Question

Use the definition of a parabola and the distance formula to find the equation of a parabola with Directrix $$y=-4$$ and focus (2,2)

Answer

**step1 Define the point on the parabola and distances to the focus and directrix**

Let $$(x,y)$$ be any point on the parabola. According to the definition of a parabola, any point on the parabola is equidistant from the focus and the directrix. First, we calculate the distance from $$(x,y)$$ to the focus $$(2,2)$$. We use the distance formula.

$$d_F = \sqrt{(x_2-x_1)^2 + (y_2-y_1)^2}$$

Substituting the coordinates of the point $$(x,y)$$ and the focus $$(2,2)$$ into the distance formula gives:

$$d_F = \sqrt{(x-2)^2 + (y-2)^2}$$

Next, we calculate the distance from the point $$(x,y)$$ to the directrix $$y=-4$$. The distance from a point $$(x_0, y_0)$$ to a horizontal line $$y=c$$ is given by $$|y_0 - c|$$.

$$d_D = |y - (-4)|$$

This simplifies to:

$$d_D = |y+4|$$

**step2 Apply the definition of a parabola**

By the definition of a parabola, the distance from any point on the parabola to the focus must be equal to its distance to the directrix. Therefore, we set the two distances calculated in the previous step equal to each other.

$$d_F = d_D$$

Substituting the expressions for $$d_F$$ and $$d_D$$:

$$\sqrt{(x-2)^2 + (y-2)^2} = |y+4|$$

**step3 Square both sides and expand**

To eliminate the square root on the left side and the absolute value on the right side, we square both sides of the equation.

$$(\sqrt{(x-2)^2 + (y-2)^2})^2 = (|y+4|)^2$$

This results in:

$$(x-2)^2 + (y-2)^2 = (y+4)^2$$

Now, we expand the squared terms on both sides:

$$(x^2 - 4x + 4) + (y^2 - 4y + 4) = (y^2 + 8y + 16)$$

**step4 Simplify the equation**

Combine like terms and rearrange the equation to express the parabola in a standard form. First, combine the constant terms on the left side:

$$x^2 - 4x + y^2 - 4y + 8 = y^2 + 8y + 16$$

Subtract $$y^2$$ from both sides:

$$x^2 - 4x - 4y + 8 = 8y + 16$$

Move all terms involving $$y$$ to one side and all other terms to the other side. Let's gather the $$y$$ terms on the right side and the remaining terms on the left side:

$$x^2 - 4x + 8 - 16 = 8y + 4y$$

Simplify both sides:

$$x^2 - 4x - 8 = 12y$$

Finally, divide by 12 to isolate $$y$$, yielding the equation of the parabola:

$$y = \frac{1}{12}(x^2 - 4x - 8)$$

Alternatively, we can express it in the vertex form $$(x-h)^2 = 4p(y-k)$$ by completing the square for the x terms.
Start with $$x^2 - 4x - 8 = 12y$$.
Add 4 to both sides to complete the square for $$x^2 - 4x$$:

$$(x^2 - 4x + 4) - 8 - 4 = 12y$$

$$(x-2)^2 - 12 = 12y$$

Add 12 to both sides:

$$(x-2)^2 = 12y + 12$$

Factor out 12 from the right side:

$$(x-2)^2 = 12(y+1)$$

■ SOURCE EXCERPT ■
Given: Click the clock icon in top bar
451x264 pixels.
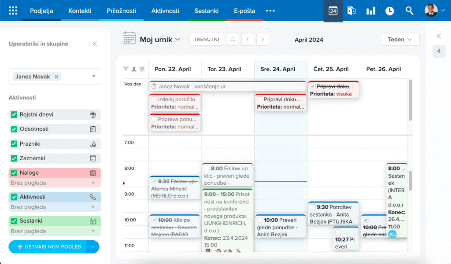Looking at the screenshot, I should (390, 11).
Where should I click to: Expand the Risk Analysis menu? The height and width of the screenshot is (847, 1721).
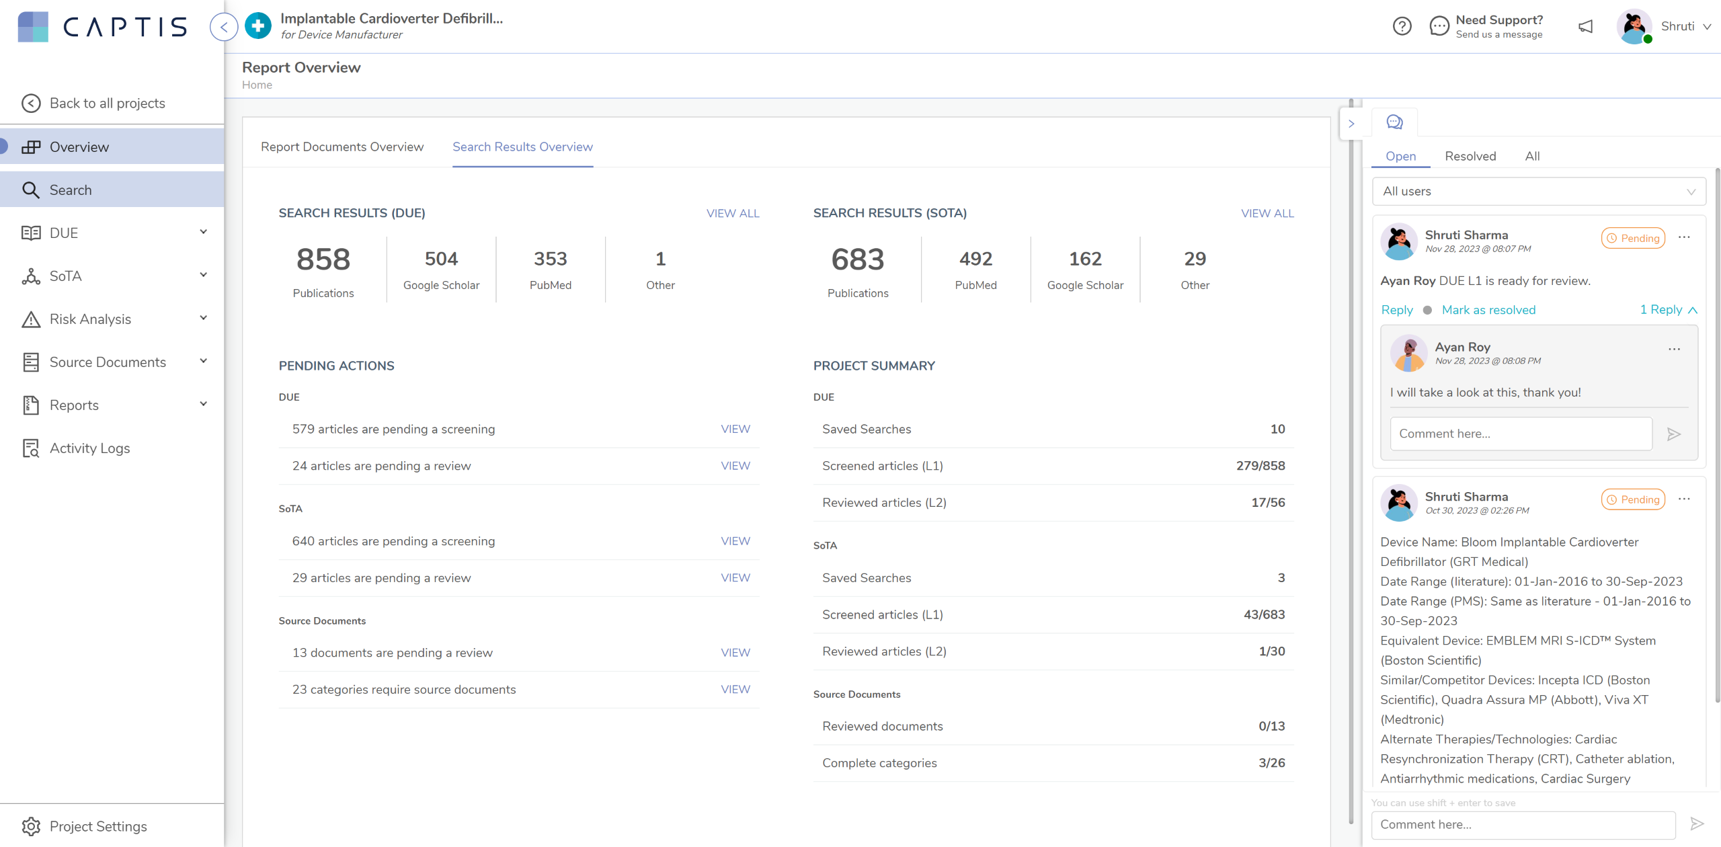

■ INSTRUCTION ■
Decide whether each statement below agrees with the parabola solution above. For each, answer yes or no and quote the exact words from the solution that settle it. (a) Every point on the parabola is the same distance from the focus as from the directrix. (b) Both sides of the equation are squared only to remove the square root on the left side. (c) The solution divides by 12 to isolate y.

■ OUTPUT ■
(a) Yes: "any point on the parabola is equidistant from the focus and the directrix."
(b) No: "To eliminate the square root on the left side and the absolute value on the right side, we square both sides of the equation."
(c) Yes: "Finally, divide by 12 to isolate"